President of the Civic Federation
The state tax increase alone will not solve the state’s financial problems. After years of budgets held together by chewing gum and knotted string, state officials have finally taken action to address Illinois’ budget crisis. The income tax hike is painful to people and businesses and was emphatically not the first step toward fiscal rectitude the Civic Federation counseled state officials to take.
The federation recommended that the state first cut expenditures and implement more pension reforms. But, given that the tax increase is now the law of the land, there are steps state officials must take to ensure that the new revenues are part of a comprehensive plan to fix the state’s finances.
First, the Civic Federation is concerned that the spending cap for FY 2012, included as part of the tax-increase package, is an increase of approximately 10 percent over FY 2011 spending. The General Assembly and governor must not to use the “cap” as an excuse to spend beyond reasonable revenue expectations. Next year’s state budget must be reduced so that Illinois will be able to fund its pension contribution out of the operating budget, instead of borrowing, and begin to reduce its multibillion-dollar backlog of unpaid bills.
Second, the state has demonstrated that its pension systems are unaffordable by its continued inability to fund them out of the operating budget, resorting instead to borrowing and pension holidays.

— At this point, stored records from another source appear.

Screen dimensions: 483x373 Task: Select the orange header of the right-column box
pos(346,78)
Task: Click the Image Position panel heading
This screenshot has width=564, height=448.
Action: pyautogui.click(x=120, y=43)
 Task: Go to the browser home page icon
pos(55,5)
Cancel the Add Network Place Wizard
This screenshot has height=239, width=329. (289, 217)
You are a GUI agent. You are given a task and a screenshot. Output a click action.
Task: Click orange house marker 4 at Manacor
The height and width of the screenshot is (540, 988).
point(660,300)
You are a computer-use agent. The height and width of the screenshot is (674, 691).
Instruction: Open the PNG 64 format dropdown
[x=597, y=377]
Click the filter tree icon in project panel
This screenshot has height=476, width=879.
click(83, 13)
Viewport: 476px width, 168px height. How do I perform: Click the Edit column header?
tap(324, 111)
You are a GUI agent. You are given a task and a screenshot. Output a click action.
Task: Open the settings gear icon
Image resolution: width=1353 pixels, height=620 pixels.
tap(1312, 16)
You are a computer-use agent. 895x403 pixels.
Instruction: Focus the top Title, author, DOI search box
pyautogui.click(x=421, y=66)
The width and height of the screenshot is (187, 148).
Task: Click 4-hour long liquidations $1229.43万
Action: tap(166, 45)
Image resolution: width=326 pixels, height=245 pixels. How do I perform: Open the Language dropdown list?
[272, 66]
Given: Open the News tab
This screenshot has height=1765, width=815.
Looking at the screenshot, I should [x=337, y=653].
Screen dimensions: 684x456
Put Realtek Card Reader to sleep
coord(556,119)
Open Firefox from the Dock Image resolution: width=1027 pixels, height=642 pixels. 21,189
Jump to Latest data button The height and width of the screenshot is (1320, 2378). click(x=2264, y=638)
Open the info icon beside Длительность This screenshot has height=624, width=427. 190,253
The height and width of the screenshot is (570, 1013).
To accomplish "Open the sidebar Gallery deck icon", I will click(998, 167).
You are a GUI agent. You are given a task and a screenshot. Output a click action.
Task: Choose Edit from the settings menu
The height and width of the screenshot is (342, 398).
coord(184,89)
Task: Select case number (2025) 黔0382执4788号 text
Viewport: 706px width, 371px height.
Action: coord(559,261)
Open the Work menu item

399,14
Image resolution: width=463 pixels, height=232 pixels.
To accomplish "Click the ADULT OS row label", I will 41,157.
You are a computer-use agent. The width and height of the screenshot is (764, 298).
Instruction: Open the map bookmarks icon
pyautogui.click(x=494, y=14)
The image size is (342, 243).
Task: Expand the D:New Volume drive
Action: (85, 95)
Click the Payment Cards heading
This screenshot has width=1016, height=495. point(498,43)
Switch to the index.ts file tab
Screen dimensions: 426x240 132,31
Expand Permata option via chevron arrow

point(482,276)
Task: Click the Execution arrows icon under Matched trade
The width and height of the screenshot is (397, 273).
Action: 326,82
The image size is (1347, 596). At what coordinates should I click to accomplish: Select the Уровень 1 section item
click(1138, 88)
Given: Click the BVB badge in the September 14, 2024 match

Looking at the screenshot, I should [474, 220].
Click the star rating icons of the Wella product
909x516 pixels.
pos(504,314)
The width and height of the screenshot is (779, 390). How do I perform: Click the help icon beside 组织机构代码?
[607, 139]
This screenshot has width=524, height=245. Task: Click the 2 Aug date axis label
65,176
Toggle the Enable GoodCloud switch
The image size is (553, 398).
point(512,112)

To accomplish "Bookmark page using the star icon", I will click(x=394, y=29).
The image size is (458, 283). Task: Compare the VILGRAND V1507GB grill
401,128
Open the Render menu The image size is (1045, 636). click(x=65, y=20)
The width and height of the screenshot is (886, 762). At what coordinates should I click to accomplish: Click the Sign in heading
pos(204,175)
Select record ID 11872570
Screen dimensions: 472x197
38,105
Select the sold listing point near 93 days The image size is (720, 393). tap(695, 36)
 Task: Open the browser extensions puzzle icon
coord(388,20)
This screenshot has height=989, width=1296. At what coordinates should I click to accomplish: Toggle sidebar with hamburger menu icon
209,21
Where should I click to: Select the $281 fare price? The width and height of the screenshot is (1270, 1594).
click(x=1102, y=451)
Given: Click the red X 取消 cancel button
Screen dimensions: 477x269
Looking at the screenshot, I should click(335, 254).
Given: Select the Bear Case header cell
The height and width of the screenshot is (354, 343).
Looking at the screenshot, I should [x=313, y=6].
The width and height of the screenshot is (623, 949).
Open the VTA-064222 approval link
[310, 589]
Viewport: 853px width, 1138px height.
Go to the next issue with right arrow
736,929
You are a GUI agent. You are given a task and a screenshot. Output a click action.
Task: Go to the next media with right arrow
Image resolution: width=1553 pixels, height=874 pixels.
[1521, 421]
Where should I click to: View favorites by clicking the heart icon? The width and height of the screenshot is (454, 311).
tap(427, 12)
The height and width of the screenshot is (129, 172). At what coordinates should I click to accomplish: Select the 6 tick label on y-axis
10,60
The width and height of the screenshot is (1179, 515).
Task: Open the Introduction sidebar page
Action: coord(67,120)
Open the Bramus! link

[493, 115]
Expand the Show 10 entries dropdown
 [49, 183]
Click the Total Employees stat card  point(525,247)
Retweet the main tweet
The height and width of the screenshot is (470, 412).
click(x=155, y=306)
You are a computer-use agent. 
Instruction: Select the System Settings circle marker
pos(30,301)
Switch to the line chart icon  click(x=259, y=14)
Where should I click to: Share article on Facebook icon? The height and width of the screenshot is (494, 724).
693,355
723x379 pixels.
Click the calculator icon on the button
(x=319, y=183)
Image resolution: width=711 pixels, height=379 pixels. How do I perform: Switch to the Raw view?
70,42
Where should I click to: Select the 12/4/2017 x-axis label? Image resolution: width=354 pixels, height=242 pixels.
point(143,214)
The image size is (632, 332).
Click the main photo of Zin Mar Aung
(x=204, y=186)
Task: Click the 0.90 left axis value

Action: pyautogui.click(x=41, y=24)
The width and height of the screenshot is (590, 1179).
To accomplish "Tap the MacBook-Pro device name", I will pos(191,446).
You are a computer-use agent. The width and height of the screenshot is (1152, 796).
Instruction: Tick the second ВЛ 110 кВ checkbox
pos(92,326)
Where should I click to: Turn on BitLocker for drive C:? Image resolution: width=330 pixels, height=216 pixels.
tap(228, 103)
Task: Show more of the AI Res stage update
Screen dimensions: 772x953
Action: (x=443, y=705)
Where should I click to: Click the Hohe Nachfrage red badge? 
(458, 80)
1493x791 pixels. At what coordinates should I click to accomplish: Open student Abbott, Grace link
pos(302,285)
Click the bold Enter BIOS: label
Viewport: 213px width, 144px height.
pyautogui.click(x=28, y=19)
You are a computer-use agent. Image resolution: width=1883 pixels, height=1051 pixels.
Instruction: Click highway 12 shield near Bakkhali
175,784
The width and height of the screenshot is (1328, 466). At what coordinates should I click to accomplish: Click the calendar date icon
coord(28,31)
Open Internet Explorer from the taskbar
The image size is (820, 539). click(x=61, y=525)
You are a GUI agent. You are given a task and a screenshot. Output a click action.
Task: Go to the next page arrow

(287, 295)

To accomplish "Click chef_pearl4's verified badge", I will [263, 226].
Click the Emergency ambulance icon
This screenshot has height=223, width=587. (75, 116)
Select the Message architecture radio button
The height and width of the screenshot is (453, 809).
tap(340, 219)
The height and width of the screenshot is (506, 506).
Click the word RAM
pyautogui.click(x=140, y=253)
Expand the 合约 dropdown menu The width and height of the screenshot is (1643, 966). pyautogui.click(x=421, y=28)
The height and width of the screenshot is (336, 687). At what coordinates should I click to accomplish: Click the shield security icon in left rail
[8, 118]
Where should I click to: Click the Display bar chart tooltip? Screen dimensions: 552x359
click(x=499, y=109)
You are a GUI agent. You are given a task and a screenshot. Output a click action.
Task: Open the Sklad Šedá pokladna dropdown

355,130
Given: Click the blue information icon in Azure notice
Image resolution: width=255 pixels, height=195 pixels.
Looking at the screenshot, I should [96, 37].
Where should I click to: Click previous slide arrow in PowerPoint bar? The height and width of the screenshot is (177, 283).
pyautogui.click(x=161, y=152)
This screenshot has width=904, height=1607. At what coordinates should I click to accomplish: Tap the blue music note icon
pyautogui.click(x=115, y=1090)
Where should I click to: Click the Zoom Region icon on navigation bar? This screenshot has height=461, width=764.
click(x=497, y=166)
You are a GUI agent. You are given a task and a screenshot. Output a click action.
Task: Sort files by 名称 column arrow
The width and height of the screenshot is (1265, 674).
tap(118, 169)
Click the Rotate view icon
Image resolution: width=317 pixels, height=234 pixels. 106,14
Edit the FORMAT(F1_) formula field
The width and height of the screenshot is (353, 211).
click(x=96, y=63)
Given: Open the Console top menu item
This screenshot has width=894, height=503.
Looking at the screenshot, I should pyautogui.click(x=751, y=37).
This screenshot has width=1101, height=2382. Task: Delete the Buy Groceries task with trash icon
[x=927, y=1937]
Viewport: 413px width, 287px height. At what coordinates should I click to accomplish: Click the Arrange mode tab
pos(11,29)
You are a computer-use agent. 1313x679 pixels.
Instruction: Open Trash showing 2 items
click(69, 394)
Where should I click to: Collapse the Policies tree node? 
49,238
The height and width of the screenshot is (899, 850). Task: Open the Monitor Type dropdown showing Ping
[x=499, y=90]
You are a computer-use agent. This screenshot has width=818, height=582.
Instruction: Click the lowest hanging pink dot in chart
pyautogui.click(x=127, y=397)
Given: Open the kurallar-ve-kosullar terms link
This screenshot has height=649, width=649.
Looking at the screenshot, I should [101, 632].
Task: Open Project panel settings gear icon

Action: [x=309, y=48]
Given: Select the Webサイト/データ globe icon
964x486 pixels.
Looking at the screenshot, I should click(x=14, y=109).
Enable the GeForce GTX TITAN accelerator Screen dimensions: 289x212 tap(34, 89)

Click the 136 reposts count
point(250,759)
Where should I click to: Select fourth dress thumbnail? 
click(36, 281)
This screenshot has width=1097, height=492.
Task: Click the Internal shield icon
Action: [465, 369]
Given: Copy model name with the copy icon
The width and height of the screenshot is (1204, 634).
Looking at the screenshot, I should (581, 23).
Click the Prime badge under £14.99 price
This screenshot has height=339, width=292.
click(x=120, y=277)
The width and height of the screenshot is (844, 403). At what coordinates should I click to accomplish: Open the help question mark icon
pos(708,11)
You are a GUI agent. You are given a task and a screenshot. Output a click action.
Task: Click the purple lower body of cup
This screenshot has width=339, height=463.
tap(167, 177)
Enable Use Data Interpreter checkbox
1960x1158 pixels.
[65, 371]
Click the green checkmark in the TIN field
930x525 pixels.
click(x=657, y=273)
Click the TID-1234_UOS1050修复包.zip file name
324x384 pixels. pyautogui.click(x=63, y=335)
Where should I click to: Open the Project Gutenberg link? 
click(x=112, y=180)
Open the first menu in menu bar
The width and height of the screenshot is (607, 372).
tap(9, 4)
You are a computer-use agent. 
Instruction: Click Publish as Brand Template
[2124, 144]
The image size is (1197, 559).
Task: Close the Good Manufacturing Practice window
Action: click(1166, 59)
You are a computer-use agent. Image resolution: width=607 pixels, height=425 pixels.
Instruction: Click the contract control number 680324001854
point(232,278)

The state must work to lower its actual pension costs to a manageable level by reducing non-vested benefits for employees already hired.
The difficult job of balancing the state’s budget is only half done, and the Civic Federation will not give up our calls for a fiscally responsible FY 2012 budget and beyond.
Laurence Msall, an Oak Park resident, is president of the Civic Federation, a non-partisan government research organization, working to maximize the quality and cost-effectiveness of government services in the Chicago region and state of Illinois.